Under these circumstances, corruption and all types of trafficking spread like wildfire allowing the authoritarian State to make full use of its means of repression. Phrases like “aid market” (Hughes, 2003) and “NGO economy” (Trannin, 2005) could be heard everywhere. The aid is not coordinated, some sectors are overfunded (health-AIDS), others are overlooked (mental illnesses and psychological counseling for the survivors of the Khmers rouges era). To better control this chaos, the funders create structures for conveying and increasingly strict monitoring of aid: the “umbrella” multilevel structures, with a big NGO placed at the top and several smaller ones under its direction. Each “umbrella” specializes in one aid sector – health, microfinance, education, etc. In this context, one could say that “foreign assistance undermines democracy” and civil society development (Ear, 2012).

This is to say that the Cambodian NGOs are in no way more prone than their Romanian counterparts to increased autonomy. Nonetheless, human rights NGOs such as the Cambodian Human Rights and Development Association (French acronym ADHOC) or the Cambodian League for the Promotion and Defense of Human Rights (French acronym LICADHO), ever since their creation, have shown an ability to make a common front with the anti-establishment movements in the post-UN history of Cambodia. These social movements will peak again in 2013-2014, with the garment workers’ strike. How can one explain the fundamental difference between the Cambodian NGOs and the big Romanian NGOs?

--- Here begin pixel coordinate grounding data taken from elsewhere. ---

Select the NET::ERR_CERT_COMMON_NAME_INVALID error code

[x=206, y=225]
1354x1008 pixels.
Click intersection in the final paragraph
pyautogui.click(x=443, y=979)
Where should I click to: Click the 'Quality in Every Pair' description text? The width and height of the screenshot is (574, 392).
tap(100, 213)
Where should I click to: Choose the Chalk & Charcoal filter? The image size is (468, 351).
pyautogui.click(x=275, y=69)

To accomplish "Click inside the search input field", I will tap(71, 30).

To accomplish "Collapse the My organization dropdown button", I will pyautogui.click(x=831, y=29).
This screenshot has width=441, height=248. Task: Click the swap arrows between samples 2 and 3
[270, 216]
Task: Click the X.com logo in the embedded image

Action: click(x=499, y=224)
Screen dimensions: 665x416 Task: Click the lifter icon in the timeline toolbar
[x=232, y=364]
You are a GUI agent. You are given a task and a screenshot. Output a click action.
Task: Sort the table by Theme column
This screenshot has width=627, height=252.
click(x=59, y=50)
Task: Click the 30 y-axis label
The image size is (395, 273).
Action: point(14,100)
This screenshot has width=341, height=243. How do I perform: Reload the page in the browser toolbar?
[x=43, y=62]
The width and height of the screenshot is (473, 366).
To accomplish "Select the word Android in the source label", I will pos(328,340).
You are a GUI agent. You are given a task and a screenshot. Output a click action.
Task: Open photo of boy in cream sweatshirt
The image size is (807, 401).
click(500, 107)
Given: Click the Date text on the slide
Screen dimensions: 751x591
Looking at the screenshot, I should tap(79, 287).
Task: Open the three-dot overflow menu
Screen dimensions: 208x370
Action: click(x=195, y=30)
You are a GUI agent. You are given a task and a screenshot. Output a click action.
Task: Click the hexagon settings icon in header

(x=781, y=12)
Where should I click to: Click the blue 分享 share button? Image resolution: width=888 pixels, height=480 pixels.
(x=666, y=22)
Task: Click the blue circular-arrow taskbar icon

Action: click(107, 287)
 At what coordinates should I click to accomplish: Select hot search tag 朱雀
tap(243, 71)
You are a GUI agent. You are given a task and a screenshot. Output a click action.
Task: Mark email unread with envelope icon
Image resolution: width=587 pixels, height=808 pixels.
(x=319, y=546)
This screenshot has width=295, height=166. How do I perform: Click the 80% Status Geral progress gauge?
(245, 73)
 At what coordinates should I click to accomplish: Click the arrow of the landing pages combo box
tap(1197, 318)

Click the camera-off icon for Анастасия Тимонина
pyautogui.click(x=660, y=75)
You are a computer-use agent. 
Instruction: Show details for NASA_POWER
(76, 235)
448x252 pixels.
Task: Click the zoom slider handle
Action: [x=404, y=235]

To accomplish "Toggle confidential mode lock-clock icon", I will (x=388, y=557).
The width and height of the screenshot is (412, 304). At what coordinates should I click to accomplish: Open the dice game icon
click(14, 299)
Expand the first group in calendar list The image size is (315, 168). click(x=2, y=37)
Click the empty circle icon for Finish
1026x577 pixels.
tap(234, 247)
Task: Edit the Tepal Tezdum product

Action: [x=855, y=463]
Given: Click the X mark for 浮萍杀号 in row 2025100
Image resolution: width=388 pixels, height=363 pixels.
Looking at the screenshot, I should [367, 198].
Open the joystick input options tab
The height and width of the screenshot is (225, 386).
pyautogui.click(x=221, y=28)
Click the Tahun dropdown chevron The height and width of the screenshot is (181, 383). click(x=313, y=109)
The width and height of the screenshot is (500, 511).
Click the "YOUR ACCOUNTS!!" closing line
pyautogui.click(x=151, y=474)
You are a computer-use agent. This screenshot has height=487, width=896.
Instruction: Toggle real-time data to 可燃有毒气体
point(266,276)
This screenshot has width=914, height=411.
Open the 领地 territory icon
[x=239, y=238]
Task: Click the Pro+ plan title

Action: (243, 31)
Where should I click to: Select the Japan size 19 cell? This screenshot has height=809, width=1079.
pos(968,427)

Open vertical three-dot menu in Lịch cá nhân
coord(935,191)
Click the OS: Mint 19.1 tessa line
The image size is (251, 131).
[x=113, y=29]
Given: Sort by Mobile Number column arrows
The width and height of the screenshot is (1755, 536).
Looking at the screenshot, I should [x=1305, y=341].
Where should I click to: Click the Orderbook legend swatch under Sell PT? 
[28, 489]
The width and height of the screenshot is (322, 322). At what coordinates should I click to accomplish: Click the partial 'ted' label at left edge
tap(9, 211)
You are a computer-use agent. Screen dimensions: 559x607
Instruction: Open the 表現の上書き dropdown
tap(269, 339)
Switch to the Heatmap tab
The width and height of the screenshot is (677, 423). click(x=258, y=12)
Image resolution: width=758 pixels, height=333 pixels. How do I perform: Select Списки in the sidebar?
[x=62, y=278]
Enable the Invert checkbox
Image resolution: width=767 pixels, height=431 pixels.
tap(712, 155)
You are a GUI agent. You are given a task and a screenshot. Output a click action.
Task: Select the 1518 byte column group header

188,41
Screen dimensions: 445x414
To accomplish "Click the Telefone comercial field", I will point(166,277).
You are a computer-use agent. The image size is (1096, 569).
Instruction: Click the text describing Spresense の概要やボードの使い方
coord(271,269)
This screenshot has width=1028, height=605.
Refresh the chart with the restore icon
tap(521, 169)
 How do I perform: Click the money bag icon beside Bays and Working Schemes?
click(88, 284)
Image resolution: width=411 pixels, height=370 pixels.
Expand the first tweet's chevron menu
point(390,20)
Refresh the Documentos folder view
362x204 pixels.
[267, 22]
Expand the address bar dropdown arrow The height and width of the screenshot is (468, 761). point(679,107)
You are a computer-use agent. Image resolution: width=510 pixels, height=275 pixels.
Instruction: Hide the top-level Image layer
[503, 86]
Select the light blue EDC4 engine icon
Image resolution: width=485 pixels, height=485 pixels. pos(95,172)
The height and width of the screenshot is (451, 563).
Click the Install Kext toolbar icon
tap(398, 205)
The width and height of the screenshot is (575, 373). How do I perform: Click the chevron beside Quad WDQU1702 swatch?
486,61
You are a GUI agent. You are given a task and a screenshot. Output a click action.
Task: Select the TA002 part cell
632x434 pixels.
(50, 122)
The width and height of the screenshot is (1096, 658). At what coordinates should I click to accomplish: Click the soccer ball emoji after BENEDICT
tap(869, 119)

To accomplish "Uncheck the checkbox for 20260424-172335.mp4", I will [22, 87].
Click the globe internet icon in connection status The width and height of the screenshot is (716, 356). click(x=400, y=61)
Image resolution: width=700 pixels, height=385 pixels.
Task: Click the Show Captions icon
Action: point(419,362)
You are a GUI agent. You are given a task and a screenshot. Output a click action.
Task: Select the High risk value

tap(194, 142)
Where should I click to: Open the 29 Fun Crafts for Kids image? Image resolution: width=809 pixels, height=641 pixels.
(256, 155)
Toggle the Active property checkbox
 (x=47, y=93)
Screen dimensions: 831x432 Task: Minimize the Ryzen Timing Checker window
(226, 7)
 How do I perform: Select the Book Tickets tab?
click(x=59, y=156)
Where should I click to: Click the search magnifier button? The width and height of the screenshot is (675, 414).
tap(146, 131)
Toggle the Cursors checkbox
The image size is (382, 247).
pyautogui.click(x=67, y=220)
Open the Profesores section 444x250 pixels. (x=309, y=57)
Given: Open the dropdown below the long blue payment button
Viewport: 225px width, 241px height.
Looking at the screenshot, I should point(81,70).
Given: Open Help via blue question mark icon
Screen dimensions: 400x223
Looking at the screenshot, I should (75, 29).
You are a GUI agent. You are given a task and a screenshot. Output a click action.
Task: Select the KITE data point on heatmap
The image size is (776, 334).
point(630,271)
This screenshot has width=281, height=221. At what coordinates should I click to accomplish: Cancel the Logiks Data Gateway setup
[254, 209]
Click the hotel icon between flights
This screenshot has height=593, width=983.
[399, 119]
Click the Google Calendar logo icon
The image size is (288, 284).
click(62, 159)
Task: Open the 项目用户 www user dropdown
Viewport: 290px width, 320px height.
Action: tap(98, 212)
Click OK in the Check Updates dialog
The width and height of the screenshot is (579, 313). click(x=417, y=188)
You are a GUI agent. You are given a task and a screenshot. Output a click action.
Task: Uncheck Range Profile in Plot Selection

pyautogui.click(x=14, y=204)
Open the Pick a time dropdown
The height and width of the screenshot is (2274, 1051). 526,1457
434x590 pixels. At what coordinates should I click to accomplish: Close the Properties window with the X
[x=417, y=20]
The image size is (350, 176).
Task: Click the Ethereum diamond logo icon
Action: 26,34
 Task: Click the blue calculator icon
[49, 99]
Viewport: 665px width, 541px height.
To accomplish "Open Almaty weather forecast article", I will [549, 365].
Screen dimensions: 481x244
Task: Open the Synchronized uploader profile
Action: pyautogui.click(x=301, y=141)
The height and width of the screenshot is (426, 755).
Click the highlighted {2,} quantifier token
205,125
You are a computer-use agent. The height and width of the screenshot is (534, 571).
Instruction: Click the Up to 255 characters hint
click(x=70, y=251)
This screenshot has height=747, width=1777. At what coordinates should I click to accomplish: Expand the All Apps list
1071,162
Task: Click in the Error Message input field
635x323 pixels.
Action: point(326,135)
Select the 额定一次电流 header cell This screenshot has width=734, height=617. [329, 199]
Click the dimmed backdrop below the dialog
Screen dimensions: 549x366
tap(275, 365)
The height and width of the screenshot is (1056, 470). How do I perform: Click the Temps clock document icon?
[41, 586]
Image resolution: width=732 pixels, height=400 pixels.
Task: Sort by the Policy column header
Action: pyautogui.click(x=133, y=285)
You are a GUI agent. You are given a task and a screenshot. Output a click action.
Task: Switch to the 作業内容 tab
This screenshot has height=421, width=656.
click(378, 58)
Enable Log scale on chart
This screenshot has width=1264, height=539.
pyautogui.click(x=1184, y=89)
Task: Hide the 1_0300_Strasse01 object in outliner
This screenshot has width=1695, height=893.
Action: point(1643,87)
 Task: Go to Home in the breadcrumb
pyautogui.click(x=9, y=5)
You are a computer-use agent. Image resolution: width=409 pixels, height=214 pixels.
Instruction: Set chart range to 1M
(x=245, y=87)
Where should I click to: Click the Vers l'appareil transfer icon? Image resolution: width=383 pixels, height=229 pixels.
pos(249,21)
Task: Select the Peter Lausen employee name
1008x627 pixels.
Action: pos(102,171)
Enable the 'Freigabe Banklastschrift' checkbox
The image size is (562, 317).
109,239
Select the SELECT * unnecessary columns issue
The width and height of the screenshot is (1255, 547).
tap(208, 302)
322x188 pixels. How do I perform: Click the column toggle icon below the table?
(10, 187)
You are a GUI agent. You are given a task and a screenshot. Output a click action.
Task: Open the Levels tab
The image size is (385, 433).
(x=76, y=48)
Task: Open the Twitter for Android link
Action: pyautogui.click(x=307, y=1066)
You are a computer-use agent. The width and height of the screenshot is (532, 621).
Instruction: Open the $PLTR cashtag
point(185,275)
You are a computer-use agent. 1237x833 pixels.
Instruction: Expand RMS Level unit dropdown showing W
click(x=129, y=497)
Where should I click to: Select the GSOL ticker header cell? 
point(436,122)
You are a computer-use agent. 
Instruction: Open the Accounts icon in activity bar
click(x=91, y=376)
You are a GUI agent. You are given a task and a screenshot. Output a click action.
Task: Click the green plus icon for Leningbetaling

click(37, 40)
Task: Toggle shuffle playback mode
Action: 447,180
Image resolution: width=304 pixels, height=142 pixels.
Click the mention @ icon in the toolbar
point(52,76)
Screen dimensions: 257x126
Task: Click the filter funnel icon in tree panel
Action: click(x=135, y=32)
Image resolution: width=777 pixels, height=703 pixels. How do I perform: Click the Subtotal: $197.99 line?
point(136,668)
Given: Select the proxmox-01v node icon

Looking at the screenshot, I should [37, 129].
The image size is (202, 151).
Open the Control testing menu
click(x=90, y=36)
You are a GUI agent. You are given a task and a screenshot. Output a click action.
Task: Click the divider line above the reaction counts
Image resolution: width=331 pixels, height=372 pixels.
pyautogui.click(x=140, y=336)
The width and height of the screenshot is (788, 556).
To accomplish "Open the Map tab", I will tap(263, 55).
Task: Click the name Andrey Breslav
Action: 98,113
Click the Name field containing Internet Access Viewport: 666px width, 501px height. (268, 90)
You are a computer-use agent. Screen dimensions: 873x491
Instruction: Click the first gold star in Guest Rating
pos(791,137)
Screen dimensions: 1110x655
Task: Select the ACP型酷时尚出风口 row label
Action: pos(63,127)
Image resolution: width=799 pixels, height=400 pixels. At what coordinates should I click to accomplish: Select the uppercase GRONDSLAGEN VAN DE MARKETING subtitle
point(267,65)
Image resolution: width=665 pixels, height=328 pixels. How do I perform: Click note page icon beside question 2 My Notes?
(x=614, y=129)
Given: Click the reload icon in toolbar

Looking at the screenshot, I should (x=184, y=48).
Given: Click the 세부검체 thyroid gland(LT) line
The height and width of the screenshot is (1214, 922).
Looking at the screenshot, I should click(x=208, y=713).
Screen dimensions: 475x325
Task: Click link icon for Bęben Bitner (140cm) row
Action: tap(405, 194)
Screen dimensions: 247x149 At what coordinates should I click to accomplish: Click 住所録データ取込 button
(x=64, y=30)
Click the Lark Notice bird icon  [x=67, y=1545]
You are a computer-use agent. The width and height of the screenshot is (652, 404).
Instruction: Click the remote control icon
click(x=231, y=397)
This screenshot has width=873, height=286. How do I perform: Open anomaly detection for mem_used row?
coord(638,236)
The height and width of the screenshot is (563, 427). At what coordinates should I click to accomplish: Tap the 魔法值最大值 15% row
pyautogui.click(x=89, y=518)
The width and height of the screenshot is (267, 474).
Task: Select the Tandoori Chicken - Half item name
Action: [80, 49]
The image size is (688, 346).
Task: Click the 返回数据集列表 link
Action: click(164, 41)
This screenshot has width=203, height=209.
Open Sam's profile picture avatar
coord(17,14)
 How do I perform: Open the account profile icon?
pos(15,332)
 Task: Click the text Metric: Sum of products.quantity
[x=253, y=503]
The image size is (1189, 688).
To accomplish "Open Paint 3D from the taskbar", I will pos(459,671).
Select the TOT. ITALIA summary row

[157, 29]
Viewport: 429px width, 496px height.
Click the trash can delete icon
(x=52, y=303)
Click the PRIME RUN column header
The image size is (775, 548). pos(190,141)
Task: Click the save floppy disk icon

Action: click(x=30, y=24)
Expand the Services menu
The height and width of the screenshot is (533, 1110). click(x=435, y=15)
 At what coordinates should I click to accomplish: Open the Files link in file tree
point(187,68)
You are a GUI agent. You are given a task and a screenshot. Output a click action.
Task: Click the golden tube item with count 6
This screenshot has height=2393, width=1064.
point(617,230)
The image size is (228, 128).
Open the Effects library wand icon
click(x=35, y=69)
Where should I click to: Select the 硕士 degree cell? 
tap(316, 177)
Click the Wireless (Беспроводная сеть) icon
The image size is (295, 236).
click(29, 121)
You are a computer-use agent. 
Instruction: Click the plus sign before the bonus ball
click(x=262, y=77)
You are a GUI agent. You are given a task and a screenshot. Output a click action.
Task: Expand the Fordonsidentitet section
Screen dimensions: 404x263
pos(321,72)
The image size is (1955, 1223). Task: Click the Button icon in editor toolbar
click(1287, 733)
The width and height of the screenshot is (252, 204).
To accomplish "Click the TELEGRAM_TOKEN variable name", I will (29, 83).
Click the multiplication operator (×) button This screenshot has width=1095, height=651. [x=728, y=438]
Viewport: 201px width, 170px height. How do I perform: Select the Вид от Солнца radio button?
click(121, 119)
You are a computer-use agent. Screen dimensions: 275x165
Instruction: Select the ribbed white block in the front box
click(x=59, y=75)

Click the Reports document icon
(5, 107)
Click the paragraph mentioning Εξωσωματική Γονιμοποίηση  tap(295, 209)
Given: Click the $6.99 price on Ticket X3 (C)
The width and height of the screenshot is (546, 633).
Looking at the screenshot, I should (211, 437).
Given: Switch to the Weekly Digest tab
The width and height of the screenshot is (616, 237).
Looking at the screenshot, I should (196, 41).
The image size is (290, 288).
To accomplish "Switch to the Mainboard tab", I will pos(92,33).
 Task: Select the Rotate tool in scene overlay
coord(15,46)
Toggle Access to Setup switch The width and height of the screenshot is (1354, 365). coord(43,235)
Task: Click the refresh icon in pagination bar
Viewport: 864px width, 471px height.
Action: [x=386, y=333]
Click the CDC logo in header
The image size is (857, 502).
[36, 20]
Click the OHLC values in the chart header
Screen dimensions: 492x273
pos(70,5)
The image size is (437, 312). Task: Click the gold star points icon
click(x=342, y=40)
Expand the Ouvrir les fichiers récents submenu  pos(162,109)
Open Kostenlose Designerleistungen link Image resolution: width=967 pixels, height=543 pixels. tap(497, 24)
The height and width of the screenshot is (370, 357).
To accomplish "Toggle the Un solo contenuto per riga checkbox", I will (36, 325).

First, the Cambodian NGOs refused the paternalist attitude of the UNTAC from the very beginning and were even having open contentious relations with the latter. This was the first step towards building a form of independence. But this was not enough. These activists, just like some local Buddhist figures, would invent a Cambodian tradition of the rule of law based on the notion of justice (Pouligny, 2007). This fictional appropriation allows them to make independent claims about human rights, rule of law, etc. Finally, these NGOs’ actions are aimed at helping the population in their exchanges with the state and the elites. In addition to denouncing corruption, they focus on the victims of state violence whom they provide with legal, medical and financial support. When it comes to the victims of expropriation from their lands and properties, they go as far as to bring them a roof and food provisions. This is a big issue as a surface area of more than 2 million hectares was subject to dispossession by the state since 1993, giving rise to violent conflicts (see this history on interactive maps Great Cambodian Giveaway, Visualizing Land Concessions over Time on the LICADHO website). Several neighborhoods in Phnom Penh are chronically enraged by the elite-led dispossession, while the imprisoned activists receive help from these maverick NGOs.

While, in general, the normalization operated by the NGOs is a type of global and abstract standardization, the Cambodian NGOs are still making local claims. Their agenda is built on local issues. Hence, their integration in the social movements which regularly shake this country. It is in the name of impartiality that the big Romanian NGOs refuse to get involved in social movements. The ‘each person has the right to speak’ equidistant attitude pairs well with the new advocacy methods. But in a world where power relations are both complex and increasingly inflexible, this position is utopian. Moreover, this position makes difficult even impossible any solidarity with the population.

This detour through the Cambodian case provides many lessons. As opposed to Cambodian NGOs, Romanian organizations claiming to represent the civil society were not able to appropriate democratization and the rule of law. As for their connections to the social movements, they are only formal if not altogether contentious. Notwithstanding, Romanian history provides its own example of a revolution that succeeded in bringing together the people and part of the bourgeoisie. This was the 1848 revolution, responsible for the birth of Romania as a nation-state. And some of its main figures came from the small village of Roșia Montană.